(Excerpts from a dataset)
= = =

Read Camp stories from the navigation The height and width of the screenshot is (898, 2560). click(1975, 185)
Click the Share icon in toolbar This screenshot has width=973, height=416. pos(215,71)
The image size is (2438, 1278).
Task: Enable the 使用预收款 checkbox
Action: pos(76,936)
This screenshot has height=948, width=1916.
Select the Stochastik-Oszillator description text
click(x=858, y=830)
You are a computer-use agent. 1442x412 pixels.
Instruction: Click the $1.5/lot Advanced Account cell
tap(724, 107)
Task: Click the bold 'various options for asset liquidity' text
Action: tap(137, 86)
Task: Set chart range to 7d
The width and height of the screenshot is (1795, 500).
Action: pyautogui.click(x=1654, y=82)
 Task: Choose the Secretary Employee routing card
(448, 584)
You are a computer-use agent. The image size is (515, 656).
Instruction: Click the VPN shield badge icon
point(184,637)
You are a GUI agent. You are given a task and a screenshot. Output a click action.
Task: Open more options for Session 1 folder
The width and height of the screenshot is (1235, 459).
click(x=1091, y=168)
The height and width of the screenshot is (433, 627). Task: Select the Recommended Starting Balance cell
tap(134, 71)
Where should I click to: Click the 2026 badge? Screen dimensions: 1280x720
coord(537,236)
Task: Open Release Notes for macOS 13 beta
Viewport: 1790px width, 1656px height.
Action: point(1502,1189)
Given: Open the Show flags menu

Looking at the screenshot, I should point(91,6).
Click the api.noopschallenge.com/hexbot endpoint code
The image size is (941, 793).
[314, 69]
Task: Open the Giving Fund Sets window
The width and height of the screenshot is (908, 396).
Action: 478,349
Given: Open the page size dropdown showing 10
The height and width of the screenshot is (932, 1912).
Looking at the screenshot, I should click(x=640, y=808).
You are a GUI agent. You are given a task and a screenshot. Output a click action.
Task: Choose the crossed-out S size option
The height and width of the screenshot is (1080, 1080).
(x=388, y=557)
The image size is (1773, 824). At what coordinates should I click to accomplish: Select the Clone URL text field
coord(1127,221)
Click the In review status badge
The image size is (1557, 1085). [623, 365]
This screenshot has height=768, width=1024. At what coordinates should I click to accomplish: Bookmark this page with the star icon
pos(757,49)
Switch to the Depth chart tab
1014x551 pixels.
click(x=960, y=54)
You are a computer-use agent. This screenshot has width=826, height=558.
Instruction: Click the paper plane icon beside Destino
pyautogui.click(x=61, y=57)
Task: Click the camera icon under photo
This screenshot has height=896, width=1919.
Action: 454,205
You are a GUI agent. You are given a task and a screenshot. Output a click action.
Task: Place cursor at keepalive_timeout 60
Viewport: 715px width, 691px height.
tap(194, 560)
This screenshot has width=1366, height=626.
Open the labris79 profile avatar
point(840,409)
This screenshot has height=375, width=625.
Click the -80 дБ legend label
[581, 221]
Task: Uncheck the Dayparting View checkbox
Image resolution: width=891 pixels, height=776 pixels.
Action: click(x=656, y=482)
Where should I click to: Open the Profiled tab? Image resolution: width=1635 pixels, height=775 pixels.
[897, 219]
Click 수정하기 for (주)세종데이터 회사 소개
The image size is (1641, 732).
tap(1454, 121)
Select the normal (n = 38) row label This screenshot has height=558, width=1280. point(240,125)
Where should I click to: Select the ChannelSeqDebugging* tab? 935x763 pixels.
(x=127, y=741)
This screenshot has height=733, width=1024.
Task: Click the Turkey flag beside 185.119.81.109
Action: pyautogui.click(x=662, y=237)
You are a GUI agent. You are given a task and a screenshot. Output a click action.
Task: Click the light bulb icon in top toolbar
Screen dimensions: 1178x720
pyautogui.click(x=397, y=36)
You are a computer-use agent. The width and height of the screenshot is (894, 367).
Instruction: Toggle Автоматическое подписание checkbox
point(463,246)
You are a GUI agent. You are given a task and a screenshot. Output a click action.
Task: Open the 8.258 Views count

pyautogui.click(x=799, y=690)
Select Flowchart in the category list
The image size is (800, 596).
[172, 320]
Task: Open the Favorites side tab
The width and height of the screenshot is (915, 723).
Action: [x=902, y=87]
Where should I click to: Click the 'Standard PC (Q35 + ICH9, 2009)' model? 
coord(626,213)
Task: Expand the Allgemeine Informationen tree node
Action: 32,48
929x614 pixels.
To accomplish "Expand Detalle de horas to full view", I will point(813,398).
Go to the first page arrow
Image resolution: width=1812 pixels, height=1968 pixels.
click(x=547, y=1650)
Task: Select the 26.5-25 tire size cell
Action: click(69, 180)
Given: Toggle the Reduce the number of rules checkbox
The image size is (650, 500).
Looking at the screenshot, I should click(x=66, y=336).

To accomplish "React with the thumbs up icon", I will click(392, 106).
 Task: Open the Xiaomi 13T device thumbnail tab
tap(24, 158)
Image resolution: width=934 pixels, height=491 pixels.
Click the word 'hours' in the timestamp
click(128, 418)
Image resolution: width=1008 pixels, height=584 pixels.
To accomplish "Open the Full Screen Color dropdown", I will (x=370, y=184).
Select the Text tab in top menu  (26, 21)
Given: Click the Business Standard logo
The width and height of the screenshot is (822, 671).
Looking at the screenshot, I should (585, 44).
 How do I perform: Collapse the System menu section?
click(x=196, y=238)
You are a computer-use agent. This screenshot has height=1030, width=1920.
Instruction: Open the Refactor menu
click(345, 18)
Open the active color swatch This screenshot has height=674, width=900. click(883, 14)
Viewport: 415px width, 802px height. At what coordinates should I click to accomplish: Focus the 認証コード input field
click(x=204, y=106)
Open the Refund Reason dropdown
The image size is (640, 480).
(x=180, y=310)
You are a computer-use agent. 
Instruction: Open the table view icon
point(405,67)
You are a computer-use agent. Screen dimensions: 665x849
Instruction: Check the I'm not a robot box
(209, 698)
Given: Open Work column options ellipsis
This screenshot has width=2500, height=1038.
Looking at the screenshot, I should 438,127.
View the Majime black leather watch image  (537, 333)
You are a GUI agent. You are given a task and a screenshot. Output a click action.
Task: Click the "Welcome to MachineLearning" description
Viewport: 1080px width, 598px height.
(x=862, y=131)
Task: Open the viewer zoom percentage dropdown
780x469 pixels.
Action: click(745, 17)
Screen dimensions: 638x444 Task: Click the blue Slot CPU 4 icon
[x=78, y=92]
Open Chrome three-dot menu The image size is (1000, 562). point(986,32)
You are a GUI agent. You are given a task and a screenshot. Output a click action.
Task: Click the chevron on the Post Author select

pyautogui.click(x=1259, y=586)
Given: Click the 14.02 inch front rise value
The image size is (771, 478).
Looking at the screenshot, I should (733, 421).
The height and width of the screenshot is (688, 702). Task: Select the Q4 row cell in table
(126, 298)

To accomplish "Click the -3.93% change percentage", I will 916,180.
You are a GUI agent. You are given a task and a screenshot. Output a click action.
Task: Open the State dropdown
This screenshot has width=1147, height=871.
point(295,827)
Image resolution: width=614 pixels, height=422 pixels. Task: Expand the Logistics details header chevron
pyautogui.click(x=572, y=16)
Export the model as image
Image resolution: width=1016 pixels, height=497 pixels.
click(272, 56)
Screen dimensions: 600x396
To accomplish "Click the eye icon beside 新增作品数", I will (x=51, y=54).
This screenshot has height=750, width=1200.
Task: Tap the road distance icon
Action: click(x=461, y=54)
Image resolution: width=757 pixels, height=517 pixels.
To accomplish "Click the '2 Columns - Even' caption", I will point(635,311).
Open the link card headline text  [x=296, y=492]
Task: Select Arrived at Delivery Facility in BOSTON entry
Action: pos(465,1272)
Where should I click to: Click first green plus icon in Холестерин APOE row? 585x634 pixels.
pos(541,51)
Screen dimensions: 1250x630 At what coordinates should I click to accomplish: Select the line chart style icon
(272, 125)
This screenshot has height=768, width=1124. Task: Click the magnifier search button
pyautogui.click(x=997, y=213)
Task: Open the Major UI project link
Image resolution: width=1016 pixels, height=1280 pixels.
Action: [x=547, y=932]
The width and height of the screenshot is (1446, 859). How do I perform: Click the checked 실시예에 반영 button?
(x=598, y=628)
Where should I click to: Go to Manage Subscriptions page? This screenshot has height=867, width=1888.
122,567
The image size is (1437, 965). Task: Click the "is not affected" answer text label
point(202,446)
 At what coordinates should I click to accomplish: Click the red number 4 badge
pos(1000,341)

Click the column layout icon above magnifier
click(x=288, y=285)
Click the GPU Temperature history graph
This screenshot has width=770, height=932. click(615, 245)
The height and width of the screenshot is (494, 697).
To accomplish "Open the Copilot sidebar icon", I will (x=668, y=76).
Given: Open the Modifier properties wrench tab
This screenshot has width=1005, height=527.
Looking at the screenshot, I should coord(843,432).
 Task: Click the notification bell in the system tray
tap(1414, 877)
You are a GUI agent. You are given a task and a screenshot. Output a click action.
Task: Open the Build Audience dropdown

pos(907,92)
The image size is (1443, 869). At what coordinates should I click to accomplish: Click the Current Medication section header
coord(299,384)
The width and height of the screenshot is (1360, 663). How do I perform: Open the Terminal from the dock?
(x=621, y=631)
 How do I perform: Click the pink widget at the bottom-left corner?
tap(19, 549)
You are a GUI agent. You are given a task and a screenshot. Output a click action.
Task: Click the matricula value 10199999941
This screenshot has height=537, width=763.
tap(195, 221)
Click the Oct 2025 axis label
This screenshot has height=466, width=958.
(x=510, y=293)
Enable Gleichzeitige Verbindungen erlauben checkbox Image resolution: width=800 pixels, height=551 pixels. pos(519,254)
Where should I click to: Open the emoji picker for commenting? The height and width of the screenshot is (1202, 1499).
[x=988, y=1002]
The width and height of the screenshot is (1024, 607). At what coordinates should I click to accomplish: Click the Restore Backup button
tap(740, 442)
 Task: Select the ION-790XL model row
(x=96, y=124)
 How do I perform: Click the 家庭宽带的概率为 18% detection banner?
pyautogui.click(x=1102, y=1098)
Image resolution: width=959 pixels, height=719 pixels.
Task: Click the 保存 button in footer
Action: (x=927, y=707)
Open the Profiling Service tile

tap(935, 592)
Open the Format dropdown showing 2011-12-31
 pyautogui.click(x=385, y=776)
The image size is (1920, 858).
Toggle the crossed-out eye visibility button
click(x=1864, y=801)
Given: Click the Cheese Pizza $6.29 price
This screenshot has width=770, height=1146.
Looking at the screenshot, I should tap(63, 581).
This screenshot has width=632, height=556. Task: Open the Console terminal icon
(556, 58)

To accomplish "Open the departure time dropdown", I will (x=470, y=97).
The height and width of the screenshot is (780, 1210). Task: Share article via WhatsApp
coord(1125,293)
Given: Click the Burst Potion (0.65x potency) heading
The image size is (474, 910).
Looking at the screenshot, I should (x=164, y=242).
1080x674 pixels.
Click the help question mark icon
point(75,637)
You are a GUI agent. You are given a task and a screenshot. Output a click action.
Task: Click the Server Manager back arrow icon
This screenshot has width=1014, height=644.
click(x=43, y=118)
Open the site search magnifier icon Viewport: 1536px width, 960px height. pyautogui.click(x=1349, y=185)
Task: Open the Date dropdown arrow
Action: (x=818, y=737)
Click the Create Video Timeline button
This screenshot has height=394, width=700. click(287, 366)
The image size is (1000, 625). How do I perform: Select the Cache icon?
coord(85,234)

= = =

— Exercise directions —
The lines to return are those in the records above that hold the word "percentage".

— Solution to the problem —
Task: Open the viewer zoom percentage dropdown
To accomplish "Click the -3.93% change percentage", I will 916,180.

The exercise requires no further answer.